*Aim of the task:* Check each line of the records below and collect those that include the word "corner".

(The records Opens)

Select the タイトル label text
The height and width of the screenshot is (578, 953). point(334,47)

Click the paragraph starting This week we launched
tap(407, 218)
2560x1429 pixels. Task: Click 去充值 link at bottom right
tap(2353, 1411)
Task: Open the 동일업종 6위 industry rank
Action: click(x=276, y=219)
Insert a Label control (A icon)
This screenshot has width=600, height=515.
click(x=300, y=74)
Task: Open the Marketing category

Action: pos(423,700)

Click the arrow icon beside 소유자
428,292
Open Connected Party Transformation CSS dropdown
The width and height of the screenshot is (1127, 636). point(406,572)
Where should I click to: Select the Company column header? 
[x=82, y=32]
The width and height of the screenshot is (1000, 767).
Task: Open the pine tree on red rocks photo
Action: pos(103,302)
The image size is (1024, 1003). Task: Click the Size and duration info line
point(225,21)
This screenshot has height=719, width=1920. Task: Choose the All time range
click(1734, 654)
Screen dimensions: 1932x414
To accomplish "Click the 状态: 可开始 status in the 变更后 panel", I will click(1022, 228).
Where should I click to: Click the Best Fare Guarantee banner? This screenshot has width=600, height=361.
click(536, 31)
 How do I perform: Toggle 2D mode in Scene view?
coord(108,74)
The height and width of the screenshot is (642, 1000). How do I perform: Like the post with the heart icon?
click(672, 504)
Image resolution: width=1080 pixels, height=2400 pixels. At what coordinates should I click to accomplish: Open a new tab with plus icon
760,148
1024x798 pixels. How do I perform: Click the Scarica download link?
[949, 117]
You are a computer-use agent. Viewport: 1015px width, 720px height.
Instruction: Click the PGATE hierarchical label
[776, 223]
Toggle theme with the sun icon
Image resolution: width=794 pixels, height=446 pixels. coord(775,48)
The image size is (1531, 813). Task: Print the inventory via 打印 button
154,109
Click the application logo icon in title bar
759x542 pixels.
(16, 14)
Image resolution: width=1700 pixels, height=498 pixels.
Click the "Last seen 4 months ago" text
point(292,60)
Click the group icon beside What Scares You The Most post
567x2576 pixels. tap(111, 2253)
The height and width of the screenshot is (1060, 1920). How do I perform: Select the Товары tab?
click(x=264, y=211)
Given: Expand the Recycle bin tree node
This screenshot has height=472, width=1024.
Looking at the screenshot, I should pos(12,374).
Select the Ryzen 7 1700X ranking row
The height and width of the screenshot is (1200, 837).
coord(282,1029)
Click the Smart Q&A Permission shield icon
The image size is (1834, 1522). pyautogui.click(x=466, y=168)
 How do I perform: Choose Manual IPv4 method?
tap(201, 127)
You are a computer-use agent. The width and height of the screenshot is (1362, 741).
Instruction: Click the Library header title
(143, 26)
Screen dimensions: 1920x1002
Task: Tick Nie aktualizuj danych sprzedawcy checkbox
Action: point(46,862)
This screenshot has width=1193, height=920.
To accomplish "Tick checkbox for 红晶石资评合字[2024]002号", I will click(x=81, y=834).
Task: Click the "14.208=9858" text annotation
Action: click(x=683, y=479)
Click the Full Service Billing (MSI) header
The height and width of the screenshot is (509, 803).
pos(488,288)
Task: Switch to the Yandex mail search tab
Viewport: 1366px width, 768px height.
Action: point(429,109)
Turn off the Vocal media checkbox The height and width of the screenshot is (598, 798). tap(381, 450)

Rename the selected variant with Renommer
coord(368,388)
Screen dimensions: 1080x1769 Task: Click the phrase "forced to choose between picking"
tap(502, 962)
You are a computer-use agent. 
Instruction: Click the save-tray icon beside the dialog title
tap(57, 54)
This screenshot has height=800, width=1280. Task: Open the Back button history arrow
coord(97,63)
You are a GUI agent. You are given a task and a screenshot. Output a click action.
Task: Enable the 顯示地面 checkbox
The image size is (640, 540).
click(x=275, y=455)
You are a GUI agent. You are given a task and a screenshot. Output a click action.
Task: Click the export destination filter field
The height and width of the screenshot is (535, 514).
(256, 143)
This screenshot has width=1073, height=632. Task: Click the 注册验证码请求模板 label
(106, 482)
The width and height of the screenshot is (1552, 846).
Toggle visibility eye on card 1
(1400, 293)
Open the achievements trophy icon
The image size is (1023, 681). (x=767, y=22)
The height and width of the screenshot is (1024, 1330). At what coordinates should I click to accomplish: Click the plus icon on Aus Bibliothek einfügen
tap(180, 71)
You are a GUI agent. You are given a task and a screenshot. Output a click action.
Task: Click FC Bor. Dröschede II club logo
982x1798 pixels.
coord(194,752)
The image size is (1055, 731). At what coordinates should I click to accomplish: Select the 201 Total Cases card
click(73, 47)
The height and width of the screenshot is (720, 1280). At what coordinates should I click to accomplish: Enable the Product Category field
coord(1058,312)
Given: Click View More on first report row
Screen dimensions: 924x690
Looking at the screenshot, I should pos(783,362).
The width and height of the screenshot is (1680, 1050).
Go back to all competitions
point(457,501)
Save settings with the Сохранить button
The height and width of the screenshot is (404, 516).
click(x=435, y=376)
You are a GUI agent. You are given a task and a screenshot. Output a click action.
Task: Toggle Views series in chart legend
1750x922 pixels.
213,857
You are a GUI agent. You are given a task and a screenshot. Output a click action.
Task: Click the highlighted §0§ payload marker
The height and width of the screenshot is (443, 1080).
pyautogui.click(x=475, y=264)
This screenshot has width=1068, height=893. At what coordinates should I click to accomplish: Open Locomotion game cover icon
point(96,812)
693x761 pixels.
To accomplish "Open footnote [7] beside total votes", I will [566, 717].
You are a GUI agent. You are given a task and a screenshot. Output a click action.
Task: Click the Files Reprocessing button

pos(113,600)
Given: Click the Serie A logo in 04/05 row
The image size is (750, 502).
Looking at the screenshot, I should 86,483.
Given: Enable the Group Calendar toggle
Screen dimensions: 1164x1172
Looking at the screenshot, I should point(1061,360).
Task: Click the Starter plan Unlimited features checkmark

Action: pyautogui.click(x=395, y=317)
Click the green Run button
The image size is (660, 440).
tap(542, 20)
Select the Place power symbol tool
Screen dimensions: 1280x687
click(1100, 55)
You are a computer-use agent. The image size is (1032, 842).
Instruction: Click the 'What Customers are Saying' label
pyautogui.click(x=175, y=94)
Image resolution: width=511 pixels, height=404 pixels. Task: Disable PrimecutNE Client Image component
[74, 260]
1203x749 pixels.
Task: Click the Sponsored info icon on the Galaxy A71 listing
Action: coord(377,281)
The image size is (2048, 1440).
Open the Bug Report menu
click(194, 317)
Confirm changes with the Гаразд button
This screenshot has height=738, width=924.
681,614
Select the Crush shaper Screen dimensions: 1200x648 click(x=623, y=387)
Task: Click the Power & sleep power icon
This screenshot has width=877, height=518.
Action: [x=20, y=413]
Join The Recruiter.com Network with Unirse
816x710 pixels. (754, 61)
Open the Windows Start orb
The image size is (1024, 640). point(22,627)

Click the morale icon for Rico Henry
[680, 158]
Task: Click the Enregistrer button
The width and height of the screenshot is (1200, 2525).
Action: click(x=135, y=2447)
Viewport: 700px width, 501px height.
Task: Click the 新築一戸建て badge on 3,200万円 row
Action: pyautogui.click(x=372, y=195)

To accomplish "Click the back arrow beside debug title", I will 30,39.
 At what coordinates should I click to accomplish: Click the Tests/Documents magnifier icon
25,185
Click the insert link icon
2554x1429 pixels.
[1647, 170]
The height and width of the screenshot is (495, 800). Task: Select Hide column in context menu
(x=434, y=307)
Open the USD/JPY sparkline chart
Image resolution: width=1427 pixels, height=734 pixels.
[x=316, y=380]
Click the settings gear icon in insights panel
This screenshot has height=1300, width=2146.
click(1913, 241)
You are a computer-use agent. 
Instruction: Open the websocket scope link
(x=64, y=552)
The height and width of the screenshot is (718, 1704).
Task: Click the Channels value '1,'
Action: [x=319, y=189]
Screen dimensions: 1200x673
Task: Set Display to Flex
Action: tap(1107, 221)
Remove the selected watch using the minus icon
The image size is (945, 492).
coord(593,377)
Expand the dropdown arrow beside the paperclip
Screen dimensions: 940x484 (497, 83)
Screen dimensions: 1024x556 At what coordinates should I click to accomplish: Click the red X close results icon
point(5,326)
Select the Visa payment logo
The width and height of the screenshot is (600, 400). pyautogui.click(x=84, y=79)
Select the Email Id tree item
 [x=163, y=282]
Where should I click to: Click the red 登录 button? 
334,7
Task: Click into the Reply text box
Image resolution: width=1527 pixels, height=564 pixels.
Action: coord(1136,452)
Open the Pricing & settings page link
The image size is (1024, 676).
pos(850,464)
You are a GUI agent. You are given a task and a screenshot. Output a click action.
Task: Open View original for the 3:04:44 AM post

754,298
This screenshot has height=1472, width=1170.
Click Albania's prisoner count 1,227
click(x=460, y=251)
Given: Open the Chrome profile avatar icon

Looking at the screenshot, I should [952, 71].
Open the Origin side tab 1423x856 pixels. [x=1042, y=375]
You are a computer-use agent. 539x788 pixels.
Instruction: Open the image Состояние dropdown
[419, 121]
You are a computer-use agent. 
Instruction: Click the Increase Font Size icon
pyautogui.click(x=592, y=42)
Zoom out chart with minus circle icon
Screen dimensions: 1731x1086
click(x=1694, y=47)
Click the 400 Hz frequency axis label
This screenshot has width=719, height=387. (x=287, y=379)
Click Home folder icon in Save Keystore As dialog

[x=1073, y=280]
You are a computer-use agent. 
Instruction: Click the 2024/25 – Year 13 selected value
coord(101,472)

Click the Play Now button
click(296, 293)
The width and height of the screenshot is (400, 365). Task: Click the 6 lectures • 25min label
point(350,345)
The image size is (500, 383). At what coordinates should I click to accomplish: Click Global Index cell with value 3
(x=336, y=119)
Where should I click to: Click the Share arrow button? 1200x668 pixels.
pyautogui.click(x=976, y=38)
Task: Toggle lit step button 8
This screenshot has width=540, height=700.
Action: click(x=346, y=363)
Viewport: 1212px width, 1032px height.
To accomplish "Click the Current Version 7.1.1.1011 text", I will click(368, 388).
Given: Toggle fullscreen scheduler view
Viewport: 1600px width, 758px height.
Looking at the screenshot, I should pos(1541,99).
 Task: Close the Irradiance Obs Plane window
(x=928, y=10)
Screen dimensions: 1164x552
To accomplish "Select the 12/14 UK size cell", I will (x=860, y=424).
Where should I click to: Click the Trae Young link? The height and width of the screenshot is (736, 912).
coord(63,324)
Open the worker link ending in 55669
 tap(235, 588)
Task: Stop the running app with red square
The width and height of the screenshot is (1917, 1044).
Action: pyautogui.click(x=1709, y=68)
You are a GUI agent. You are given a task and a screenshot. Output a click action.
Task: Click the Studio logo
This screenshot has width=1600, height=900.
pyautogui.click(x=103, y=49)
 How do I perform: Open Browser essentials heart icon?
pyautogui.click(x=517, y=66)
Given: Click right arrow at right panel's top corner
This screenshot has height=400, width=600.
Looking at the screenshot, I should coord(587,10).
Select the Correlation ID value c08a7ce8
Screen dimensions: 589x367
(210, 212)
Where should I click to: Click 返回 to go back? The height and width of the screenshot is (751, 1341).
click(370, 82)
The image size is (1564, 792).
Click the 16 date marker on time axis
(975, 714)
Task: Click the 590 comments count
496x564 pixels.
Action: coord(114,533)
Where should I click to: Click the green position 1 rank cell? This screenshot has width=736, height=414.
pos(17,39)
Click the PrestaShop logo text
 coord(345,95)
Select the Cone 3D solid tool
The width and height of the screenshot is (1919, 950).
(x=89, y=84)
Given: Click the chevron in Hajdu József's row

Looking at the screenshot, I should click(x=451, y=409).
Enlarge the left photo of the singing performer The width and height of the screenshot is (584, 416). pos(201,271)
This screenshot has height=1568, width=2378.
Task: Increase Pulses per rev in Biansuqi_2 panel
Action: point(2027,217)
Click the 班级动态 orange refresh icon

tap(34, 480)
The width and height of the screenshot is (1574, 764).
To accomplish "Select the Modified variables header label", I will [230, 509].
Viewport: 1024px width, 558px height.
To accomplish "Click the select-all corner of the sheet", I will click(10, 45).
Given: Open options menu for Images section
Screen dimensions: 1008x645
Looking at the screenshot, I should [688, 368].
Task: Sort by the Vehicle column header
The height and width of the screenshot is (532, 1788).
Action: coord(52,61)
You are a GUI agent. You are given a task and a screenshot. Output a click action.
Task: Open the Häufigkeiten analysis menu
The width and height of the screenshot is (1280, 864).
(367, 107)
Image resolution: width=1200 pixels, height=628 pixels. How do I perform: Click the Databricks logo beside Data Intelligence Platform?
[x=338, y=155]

(The records Closes)

*Exercise response:*
Given: Click right arrow at right panel's top corner
To accomplish "Click the select-all corner of the sheet", I will click(10, 45).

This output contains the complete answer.